For as much reason as there was to be excited after the first half, there was cause for the same frustration as the game dwindled.  The Rockets came out scorching last night in their season opener, determined to spoil the Lakers’ parade.  The team moved the ball quickly off the boards, imposing a frantic pace, and putting the champs on their heels and out of their comfort zone.  Guards Kevin Martin and Aaron Brooks (of Everybody Hates Chris fame) looked intent on thrusting themselves into the debate as league’s best offensive backcourt, unconsciously netting almost 20 apiece in the first two frames, and second year man Chase Budinger chipped in with his usual share of highlights, looking as smooth as ever.  Houston took a double digit lead into the break and all was well in our world until, as it has far too often during the Yao Ming era, everything completely fell apart.

The Rockets sputtered in the fourth, looking confused, the pace having been noticeably bogged down, and shots stopped falling.  After a sterling first half, guard Kevin Martin retreated into his shell with the rest of his mates unable to compensate.  Laker guards Steve Blake and Shannon Brown forgot who they were, pouring in what seemed like ten 3’s apiece, putting the game firmly out of reach.  The Rockets made a valiant push off the efforts of Luis Scola–even taking the lead in the last minute–before finally succumbing.  Aaron Brooks, in a horrifically overplayed rerun, missed a potentially game tying lay-in under the hoop, and that was all she wrote.

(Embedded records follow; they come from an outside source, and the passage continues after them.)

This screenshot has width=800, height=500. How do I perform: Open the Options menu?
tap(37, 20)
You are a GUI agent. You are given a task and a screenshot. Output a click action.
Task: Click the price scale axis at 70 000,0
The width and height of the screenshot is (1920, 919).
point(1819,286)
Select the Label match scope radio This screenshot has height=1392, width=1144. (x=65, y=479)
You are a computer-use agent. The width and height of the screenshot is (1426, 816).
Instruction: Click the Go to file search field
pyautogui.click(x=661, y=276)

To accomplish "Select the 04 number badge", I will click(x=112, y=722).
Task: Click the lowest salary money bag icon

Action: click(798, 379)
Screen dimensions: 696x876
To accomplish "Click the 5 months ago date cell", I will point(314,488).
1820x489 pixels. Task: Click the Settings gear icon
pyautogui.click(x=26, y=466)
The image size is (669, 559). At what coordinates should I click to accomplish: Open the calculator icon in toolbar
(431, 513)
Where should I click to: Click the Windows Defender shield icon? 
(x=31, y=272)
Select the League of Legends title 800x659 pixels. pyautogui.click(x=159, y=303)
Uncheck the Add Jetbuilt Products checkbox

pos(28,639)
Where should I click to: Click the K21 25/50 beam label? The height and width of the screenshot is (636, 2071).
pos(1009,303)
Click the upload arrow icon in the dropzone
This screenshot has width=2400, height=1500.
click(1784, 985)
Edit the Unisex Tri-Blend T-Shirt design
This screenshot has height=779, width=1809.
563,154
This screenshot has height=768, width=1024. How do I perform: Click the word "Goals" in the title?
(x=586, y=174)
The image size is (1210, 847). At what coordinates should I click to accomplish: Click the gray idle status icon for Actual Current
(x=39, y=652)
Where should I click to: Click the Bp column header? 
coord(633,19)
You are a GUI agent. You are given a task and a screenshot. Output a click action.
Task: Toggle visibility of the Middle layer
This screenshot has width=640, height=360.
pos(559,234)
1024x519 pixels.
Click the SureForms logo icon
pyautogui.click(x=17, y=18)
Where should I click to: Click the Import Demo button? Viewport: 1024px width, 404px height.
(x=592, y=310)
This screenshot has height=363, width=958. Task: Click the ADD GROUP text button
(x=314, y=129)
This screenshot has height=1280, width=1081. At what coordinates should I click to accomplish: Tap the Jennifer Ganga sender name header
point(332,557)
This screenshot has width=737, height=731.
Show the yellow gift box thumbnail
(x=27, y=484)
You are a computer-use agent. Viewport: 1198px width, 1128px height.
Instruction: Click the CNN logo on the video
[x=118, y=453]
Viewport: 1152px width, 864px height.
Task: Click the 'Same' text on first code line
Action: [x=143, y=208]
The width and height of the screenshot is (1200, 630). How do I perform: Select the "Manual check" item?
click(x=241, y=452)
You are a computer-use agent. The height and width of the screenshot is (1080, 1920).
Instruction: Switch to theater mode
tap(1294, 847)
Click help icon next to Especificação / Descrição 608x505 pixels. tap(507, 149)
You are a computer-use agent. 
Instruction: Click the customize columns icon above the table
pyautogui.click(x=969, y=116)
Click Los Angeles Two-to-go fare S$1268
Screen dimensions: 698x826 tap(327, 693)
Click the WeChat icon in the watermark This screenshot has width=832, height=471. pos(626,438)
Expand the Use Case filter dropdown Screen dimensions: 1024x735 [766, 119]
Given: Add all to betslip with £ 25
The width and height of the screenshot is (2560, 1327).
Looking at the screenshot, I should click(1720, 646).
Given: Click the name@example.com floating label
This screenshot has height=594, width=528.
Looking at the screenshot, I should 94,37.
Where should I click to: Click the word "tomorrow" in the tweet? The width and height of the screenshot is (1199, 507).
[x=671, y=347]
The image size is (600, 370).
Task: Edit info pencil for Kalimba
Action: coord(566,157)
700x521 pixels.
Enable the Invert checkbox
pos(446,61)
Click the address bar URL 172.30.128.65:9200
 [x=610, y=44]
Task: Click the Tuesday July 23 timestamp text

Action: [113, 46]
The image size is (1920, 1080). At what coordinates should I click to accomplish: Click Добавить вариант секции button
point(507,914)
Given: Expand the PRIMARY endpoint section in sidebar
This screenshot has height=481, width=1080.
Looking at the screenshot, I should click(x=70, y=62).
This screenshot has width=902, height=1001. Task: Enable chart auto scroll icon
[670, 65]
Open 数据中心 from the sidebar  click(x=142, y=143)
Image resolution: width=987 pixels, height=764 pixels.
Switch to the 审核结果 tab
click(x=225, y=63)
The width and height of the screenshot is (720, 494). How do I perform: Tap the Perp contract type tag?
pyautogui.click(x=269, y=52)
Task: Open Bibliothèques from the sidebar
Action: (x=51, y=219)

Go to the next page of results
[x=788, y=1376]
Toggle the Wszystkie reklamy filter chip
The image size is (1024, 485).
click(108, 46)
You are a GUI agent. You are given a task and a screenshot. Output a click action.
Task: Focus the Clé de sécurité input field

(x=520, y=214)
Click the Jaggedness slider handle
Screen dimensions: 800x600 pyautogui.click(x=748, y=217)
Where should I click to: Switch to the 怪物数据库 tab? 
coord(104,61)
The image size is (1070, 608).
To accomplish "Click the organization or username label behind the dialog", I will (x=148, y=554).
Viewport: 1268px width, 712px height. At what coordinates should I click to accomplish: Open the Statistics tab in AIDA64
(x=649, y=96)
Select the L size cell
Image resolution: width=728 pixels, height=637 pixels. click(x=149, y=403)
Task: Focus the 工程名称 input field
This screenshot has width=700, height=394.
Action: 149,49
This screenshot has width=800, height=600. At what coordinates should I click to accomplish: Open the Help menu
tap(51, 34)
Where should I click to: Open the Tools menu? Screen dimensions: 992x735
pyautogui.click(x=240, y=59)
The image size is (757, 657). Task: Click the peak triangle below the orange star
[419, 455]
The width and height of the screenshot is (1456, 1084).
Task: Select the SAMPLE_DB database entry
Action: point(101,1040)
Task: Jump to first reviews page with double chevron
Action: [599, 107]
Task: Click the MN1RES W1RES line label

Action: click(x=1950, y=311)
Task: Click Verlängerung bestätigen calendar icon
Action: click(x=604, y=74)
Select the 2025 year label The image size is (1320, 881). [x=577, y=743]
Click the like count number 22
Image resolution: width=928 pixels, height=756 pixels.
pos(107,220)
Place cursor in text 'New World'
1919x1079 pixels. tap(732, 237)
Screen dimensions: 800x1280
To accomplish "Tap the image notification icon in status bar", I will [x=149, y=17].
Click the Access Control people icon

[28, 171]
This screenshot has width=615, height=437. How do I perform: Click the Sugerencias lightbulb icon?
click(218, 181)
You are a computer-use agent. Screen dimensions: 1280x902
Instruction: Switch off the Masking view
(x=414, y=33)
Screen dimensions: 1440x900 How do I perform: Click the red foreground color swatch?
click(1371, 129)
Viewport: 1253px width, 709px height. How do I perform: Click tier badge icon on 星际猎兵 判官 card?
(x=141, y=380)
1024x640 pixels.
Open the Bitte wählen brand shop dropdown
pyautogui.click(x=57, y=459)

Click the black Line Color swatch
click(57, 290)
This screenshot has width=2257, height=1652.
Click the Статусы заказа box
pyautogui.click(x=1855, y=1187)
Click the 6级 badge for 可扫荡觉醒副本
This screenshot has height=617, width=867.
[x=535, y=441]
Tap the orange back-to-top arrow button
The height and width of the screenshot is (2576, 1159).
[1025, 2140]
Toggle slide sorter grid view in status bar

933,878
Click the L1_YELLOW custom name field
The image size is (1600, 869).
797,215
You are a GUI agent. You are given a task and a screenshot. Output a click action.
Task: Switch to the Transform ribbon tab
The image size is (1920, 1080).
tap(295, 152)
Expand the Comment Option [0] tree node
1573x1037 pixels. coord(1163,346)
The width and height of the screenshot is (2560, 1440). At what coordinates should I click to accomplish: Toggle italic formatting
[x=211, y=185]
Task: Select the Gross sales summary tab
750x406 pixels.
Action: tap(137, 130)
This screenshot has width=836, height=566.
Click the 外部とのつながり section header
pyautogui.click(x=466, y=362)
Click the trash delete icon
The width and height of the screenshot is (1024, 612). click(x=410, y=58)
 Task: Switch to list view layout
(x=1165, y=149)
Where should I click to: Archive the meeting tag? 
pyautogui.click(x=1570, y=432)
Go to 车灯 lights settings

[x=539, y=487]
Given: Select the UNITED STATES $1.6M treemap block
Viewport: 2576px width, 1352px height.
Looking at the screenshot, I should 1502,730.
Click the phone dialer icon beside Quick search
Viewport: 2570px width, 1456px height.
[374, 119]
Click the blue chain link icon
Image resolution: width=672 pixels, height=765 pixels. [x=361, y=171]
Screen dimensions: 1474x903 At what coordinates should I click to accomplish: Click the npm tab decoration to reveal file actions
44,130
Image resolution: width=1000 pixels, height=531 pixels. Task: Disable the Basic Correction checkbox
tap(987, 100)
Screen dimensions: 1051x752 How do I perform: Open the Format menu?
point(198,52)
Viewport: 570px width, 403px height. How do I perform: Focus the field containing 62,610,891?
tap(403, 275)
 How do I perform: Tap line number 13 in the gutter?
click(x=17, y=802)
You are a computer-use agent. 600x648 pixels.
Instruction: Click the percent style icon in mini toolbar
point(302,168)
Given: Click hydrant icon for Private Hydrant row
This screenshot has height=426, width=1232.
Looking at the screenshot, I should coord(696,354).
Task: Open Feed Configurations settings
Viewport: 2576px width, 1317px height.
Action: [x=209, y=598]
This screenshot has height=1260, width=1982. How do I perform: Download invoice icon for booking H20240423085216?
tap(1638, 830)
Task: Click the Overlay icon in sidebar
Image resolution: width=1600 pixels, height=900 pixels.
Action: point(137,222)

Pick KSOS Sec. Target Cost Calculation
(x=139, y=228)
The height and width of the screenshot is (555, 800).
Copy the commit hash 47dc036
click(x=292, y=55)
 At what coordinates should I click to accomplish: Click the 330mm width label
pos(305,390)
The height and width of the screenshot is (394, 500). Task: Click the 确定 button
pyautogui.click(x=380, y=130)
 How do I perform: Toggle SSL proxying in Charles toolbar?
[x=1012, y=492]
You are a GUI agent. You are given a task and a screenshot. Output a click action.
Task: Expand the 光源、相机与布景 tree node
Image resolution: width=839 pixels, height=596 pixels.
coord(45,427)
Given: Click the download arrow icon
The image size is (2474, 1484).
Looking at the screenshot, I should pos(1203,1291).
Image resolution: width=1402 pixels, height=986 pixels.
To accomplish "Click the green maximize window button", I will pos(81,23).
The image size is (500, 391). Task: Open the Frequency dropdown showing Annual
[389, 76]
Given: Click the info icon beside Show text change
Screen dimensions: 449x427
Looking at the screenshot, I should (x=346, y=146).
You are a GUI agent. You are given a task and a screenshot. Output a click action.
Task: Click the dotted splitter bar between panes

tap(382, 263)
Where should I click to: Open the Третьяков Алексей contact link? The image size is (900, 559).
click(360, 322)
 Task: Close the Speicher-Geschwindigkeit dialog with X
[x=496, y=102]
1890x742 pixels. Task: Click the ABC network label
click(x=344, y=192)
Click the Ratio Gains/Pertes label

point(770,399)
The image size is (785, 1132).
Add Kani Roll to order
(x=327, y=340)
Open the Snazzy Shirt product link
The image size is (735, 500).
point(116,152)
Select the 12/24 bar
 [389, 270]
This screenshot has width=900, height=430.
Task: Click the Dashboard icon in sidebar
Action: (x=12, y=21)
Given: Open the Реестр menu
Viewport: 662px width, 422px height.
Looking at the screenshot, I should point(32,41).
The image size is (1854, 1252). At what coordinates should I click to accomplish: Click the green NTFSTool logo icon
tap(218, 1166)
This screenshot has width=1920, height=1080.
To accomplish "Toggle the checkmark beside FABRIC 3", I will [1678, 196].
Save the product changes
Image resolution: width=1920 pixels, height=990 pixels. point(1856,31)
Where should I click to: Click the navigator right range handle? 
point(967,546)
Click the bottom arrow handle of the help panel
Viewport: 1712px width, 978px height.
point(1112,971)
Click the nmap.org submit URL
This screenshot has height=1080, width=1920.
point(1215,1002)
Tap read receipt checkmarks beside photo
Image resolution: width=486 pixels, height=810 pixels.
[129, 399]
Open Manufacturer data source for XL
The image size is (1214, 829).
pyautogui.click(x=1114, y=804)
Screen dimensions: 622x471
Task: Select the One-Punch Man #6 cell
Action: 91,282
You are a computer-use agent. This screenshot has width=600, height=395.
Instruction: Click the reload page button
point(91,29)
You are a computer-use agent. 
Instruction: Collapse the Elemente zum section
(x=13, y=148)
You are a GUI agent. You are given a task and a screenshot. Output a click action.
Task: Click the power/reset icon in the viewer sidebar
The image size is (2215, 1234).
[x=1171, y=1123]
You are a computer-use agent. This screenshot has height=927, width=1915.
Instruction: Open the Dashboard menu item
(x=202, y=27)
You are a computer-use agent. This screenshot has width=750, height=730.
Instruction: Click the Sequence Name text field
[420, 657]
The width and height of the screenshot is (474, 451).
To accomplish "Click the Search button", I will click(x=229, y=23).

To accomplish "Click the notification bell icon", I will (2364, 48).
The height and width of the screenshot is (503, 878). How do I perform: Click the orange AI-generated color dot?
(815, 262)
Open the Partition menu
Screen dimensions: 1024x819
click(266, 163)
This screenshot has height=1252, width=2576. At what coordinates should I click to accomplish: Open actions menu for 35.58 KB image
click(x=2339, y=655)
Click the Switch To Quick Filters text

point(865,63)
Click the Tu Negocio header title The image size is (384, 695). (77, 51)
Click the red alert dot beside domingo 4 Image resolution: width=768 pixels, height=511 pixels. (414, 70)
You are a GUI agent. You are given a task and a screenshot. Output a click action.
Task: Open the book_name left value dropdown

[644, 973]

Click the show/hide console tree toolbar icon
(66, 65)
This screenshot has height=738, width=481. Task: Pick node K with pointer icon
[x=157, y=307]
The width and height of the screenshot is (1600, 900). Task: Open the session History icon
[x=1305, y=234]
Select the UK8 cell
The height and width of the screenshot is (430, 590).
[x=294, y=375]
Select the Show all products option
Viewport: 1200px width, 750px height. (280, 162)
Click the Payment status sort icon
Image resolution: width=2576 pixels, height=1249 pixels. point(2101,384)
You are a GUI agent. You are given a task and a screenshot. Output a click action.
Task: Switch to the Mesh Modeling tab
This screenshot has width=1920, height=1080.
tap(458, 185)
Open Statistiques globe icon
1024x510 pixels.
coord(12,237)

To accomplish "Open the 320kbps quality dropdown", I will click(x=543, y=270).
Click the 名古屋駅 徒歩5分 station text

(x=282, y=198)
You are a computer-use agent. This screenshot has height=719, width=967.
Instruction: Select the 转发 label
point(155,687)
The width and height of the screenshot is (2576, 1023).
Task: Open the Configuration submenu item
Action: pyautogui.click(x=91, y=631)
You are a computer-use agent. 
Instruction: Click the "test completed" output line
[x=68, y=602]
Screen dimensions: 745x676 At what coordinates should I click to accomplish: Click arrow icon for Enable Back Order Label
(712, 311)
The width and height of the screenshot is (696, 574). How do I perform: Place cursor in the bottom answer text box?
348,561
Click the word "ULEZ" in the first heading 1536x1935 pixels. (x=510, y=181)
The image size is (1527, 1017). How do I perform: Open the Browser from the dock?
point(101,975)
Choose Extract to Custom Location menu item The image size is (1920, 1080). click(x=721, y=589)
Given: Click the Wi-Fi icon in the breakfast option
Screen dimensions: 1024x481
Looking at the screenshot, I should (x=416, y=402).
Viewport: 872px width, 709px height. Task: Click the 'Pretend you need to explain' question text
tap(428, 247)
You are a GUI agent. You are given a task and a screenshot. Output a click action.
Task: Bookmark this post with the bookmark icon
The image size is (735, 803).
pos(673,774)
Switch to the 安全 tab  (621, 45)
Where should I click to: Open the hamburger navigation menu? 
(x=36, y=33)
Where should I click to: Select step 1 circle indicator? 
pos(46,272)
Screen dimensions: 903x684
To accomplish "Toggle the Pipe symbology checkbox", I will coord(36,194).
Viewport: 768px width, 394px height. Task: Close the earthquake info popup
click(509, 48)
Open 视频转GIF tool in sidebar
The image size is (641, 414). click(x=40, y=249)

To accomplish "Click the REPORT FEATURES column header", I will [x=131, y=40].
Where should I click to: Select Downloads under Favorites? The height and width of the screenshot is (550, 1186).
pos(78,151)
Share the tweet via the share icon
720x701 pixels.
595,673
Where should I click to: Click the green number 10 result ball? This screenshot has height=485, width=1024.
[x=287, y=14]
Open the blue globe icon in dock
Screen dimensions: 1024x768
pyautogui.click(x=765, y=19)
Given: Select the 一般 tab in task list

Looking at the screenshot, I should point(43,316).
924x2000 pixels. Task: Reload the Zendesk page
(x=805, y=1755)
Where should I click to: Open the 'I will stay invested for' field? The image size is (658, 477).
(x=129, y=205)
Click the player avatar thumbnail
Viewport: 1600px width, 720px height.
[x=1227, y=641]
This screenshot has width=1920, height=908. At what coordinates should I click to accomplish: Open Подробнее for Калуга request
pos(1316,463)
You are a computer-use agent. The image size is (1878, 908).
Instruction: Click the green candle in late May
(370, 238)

  • You’re wondering about Yao: we’ll get there, in due time my friend.  First, the implications of this game.  It validated the sentiment that this team can run with the big boys.  I feel more confident than ever, after last night’s performance, that this is one of the best teams in the Western Conference, when healthy.  The Rockets, with their embarrassingly impressive depth are really tailor-made for the brutal 82-game marathon.  I see the team being able to wear opponents out with waves of effort and talent.  They’ll defend, rebound, push the ball, and drain 3’s in transition.  In the half-court, they’ll look to Yao or set up through Brad Miller.  This is a formula that will work and can net 50 wins – there’s really no doubt.
  • The concern of course, as it has been, is that this team freezes when the pressure mounts.  When the game was first getting out of reach, the Rockets could not score, validating my fears regarding their ceiling.  While they did mount a furious comeback off the strength of some Scola trickery, I do not see this changing without some personnel upgrade.
  • All in all, the Rockets lost by just two without the man who I called their most impactful player last season (Lowry) to the defending champs, on the road.  There’s a lot to feel good about there, even if it may take tonight to cleanse the bitter taste.
  • Yao – I was very impressed by the giant.  While he scored just nine points, he changed the dynamic of this team (from last year) and that’s all he really needs to do.  Gone are the days when Yao should be needed to score 20 for the team to have a chance; he just needs to be a presence.  In a recent interview, I was asked of the expectations on Yao. My reply was that he simply needs to ‘be big.’  That’s all he needs to do.  Fill the middle and be a presence.  To that end, last night was a success.  “The large man” (copyright Jacob Mustafa, Red94) challenged shots and took up space defensively while serving as an ‘eye of the storm’ at the other end, giving the team a reference point they hadn’t had last season through which to revolve their offense.  Very promising outing from Yao and I left feeling very confident about his new role and his ability to fit in with this cast.  He also didn’t fall down any times, by my count.
  • One eyebrow raising development pertained to the 24-minute imposition.  With the game still within reach, and the limit dangerously nearing, Adelman looked to have no intention of removing the giant.  Had Yao not fouled out seconds later, I’m not completely sure he would have been pulled.  This is something we’ll need to watch.
  • We saw last night why Brad Miller was signed at such a generous amount – he’s a huge part of this team.  Not only does he bring size in Yao’s absence, but he’s the quarterback of the offense when on the floor.  The added dimension alone brought by Miller will pay huge dividends.
  • Jordan Hill and Jared Jeffries did not see time so that will be another storyline to monitor tonight, with Yao not in action.  My guess is that what you saw last night was the regular rotation with Yao, and that Hill will get the start on the second game of back-to-backs, with Miller in relief.  Jeffries will play over Hill in other times.  Again, we see why Miller was paid so handsomely – we falsely assumed that Hill would be a major part of this rotation this year, but we saw last night that that probably isn’t the case.  You can’t trust young big men in gunfights, I suppose.
  • My final thought is on Luis Scola who scored 18 points and grabbed 16 rebounds: he’s probably for real.  By the manner in which he awkwardly does it, we tend to forget, or I at least, the type of numbers he’s put up in his career in Carl Landry’s absence (either to trade or injury).  Looking at his production, Scola is flat out one of the best rebounders in basketball, and always a threat to snare 20.  It’s unreal, with his lack of vertical and overall goofiness.  Now, is he an elite power forward?  No, because his points come as the garbage variety, and he’s not a guy to whom you can throw the ball and ask to work.  But in the next tier, he’s as good as any, and certainly worth his pricetag.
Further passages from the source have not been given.